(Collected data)
━━━
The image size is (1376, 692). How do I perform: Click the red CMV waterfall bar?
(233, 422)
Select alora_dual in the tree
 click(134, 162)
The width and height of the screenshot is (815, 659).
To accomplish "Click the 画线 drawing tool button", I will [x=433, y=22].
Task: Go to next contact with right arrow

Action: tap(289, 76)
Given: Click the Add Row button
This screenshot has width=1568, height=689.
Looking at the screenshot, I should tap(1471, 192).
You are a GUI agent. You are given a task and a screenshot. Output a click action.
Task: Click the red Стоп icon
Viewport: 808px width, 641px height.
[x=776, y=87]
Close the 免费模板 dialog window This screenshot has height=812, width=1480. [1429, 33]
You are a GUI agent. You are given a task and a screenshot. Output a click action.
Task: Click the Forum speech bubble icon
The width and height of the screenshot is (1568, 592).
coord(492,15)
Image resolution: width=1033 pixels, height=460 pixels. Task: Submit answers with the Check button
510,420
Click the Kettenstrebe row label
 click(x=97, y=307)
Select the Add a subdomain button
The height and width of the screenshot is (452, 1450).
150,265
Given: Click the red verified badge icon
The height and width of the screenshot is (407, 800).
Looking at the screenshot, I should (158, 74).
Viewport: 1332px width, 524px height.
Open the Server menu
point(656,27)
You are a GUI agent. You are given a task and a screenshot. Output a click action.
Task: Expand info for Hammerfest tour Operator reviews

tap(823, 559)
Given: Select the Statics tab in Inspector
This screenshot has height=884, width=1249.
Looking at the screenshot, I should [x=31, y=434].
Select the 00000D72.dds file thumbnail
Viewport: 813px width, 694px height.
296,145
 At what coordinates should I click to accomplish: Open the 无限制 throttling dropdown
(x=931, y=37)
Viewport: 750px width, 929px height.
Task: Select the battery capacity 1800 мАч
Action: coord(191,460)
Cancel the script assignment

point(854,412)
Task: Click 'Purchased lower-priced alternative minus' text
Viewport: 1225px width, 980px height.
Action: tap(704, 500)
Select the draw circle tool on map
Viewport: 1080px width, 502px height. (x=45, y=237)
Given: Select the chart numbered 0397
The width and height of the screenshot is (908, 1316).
━━━
| ASSIGNMENT |
What you return should be the lines from the start of the data through the line with "Close the 免费模板", quoted exactly and nothing more.

| RESULT OF THIS TASK |
The image size is (1376, 692). How do I perform: Click the red CMV waterfall bar?
(233, 422)
Select alora_dual in the tree
 click(134, 162)
The width and height of the screenshot is (815, 659).
To accomplish "Click the 画线 drawing tool button", I will [x=433, y=22].
Task: Go to next contact with right arrow

Action: tap(289, 76)
Given: Click the Add Row button
This screenshot has width=1568, height=689.
Looking at the screenshot, I should tap(1471, 192).
You are a GUI agent. You are given a task and a screenshot. Output a click action.
Task: Click the red Стоп icon
Viewport: 808px width, 641px height.
[x=776, y=87]
Close the 免费模板 dialog window This screenshot has height=812, width=1480. [1429, 33]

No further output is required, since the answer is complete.